Branża zdrowotna od kilku lat mówi o potencjalnych korzyściach z telezdrowia i jeśli oznacza to, że nie trzeba siedzieć w zatłoczonej poczekalni i kaszleć przez nieznajomego, jesteśmy na miejscu deska.
Jednak nowe badania CSIRO wskazują na inną ważną korzyść z telezdrowia: pozwoli nam to zaoszczędzić 3 miliardy AU $ rocznie na kosztach leczenia.
To dość prosta koncepcja. Pacjenci z wieloma chorobami przewlekłymi, zwłaszcza starsi Australijczycy, którzy mogą żonglować problemami sercowo-naczyniowymi obok cukrzycy lub przewlekłej choroby płuc, wymagają regularnych badań kontrolnych. Ale często potrzebują tylko monitorowania, a nie intensywnej wizyty jeden na jeden w gabinecie lekarskim. Biorąc pod uwagę, że starzejący się pacjenci z wieloma schorzeniami stanowią 70 procent wydatków w australijskim systemie opieki zdrowotnej, potencjalne oszczędności są ogromne.
Rozwiązanie? Zabierz urządzenie do domu pacjenta, aby monitorować parametry życiowe, takie jak tętno, ciśnienie krwi, temperatura, masy ciała i poziomu cukru we krwi oraz zlecić pracownikowi służby zdrowia pracę zdalną w celu uzyskania informacji zwrotnej na temat pacjenta stan: schorzenie.

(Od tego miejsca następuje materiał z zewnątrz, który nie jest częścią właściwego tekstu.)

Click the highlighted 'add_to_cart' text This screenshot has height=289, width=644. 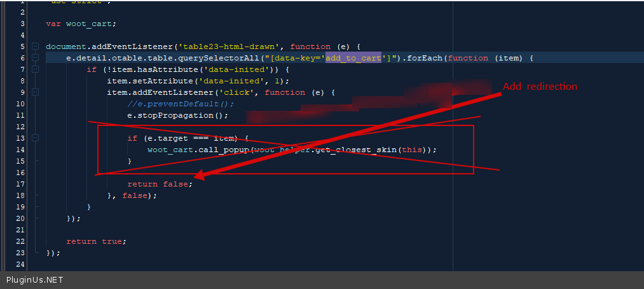pos(352,58)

Analizując ten rodzaj systemu w ciągu 12 miesięcy, CSIRO odkryło, że telezdrowie może zaoszczędzić Australii znaczną ilość czasu i zasobów.
„Oprócz 24-procentowych oszczędności w wydatkach programu świadczeń medycznych w ciągu jednego roku, badanie wykazało również znaczny 36-procentowy spadek liczby szpitali przyjęciu do szpitala i, co najważniejsze, skróceniu o 42% długości pobytu w przypadku przyjęcia do szpitala podczas 12-miesięcznego badania ”- powiedział główny badacz CSIRO, dr Rajiv Jayasena.
„To ogromna oszczędność, biorąc pod uwagę dzienny koszt łóżka szpitalnego szacowany na około 2051 dolarów w Australii”.